KUWAIT CITY — Asserting that the latest Gulf crisis is not over despite an apparent Iraqi retreat, the United States, Britain and six oil-rich monarchies agreed Wednesday to continue their present military buildup and vowed future action to sap Saddam Hussein's capacity to threaten his neighbors.

The Gulf Cooperation Council, a regional rich nations club led by Saudi Arabia, agreed to pay a substantial part of the cost of deploying U.S., British and other allied troops to defend Kuwait against any Iraqi aggression.

Secretary of State Warren Christopher told reporters here following a strategy session with British Foreign Secretary Douglas Hurd and the six Gulf council foreign ministers that the allies agreed unanimously to devise ways to prevent the Iraqi dictator from taking sudden provocative actions such as sending troops south to the Kuwaiti border as Hussein did last week.

"We are resolved and committed that Hussein shall not be permitted to project the world into crisis at his whim," Christopher told a news conference, with Hurd and Prince Saud al Faisal, the Saudi foreign minister, at his side.

Christopher said no specific measures have been selected.
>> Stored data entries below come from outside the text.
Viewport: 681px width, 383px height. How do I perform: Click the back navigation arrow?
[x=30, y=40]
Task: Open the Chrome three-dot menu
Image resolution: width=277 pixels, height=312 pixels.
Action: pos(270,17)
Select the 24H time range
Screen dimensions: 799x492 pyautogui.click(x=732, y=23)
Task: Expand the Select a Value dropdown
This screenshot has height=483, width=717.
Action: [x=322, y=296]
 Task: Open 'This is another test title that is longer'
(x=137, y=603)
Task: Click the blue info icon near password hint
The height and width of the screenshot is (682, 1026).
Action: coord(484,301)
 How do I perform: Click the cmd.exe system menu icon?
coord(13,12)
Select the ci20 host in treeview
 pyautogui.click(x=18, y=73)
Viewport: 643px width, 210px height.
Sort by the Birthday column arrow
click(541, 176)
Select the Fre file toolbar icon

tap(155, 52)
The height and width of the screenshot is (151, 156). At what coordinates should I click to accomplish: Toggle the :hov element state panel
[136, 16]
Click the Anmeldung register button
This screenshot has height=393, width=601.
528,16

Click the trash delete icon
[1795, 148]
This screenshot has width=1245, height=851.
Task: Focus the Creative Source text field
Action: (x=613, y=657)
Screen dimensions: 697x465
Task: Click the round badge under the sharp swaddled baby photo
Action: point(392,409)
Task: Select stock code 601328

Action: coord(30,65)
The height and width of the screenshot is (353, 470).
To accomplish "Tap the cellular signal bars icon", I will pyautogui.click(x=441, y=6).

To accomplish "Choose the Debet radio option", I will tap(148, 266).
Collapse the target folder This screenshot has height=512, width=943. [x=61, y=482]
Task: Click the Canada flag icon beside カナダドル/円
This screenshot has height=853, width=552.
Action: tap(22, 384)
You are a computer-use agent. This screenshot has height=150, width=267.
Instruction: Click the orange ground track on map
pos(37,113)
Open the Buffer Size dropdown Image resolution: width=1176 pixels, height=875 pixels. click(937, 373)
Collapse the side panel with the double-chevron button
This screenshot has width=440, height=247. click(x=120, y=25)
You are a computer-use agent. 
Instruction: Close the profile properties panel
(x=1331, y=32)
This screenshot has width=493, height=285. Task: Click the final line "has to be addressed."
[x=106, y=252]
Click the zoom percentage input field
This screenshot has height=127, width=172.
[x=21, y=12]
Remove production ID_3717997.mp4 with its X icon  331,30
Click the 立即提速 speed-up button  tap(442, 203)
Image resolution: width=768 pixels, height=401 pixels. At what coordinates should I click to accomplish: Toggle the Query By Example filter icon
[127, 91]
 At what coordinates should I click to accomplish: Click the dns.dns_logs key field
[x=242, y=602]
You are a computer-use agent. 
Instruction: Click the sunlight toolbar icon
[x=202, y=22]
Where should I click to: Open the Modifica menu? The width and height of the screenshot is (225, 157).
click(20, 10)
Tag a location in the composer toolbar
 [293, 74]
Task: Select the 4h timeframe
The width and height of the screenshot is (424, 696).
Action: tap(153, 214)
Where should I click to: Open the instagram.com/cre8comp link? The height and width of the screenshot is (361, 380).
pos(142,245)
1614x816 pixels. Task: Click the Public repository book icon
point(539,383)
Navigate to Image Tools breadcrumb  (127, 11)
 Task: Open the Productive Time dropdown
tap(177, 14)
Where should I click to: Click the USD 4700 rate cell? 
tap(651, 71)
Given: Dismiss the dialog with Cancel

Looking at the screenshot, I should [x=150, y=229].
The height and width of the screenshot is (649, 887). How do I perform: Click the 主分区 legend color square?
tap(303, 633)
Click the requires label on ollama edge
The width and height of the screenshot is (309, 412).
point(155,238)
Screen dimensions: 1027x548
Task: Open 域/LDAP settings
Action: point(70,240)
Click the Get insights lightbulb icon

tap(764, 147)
Other officials have suggested creation of a buffer zone on the Iraqi side of the border, from which Iraqi tanks, artillery and other heavy weapons would be excluded.

France and Russia--which both have trade ties with Iraq--have balked at such a zone, with French officials asserting that Iraq's internal military movements were not illegal and a Russian delegation arriving in Baghdad to discuss ways of defusing the crisis.

A senior U.S. official traveling with Christopher said a "no-tank" zone would seem to fulfill the objective of the United States, Britain and the Gulf states. But he said there are other ways of reaching that goal.

Another official said the measures must be tough enough to have an impact but cannot be so strict that governments such as France and Russia would refuse to go along.

The Gulf Cooperation Council--whose members are Saudi Arabia, Kuwait, United Arab Emirates, Qatar, Oman and Bahrain--said in a formal communique that the allied military buildup "should continue until they are sure that Iraq no longer poses a threat."

The council said Iraq's decision to withdraw some of its troops in the face of the allied countermeasures did not erase the latest demonstration of Hussein's willingness to use force. Christopher said flatly, "The crisis is not over," despite Iraqi withdrawals.

A senior State Department official said before Iraq's latest military maneuver that many Gulf council officials had begun to lose their Gulf War distrust of Hussein and his policies. Now, he said, the distrust "has been restored completely."

Christopher obtained the endorsement of U.S. policy from the council just one day after King Hussein of Jordan expressed "deep sadness, disappointment and anger" at the recent Iraqi action. The king, who had shown sympathy for Iraq four years ago, issued his strongest condemnation of the latest Iraqi adventure at a joint news conference with the secretary of state.

After the Gulf council meeting, Christopher visited Camp Doha, a military base 40 miles south of the Iraqi border, to meet some of the 1,400 soldiers of the 24th Mechanized Infantry Division who have arrived from Ft. Stewart, Ga., in the past few days.

Christopher said the Gulf council agreed to "equitably share the cost of our efforts" and to create a special fund to finance the military action. He said there are no firm estimates as yet of the cost of the operation, so it is impossible to determine how much each of the six Gulf states will contribute.

Another senior official said later that the Gulf states probably will put up most of the money, as they did in 1990 and 1991, when a U.S.-led coalition forced Iraq out of Kuwait. But the official said Saudi Arabia paid a disproportionately large share of the 1990-91 costs and is anxious for its partners to shoulder more of the burden this time. Kuwait agreed to provide more of the cash this time, he said.

In addition, the six Gulf countries agreed to allow allied warplanes to fly over and land in each of the countries.

They also ordered military units of the council-controlled Peninsula Shield Force to join in the defense of Kuwait.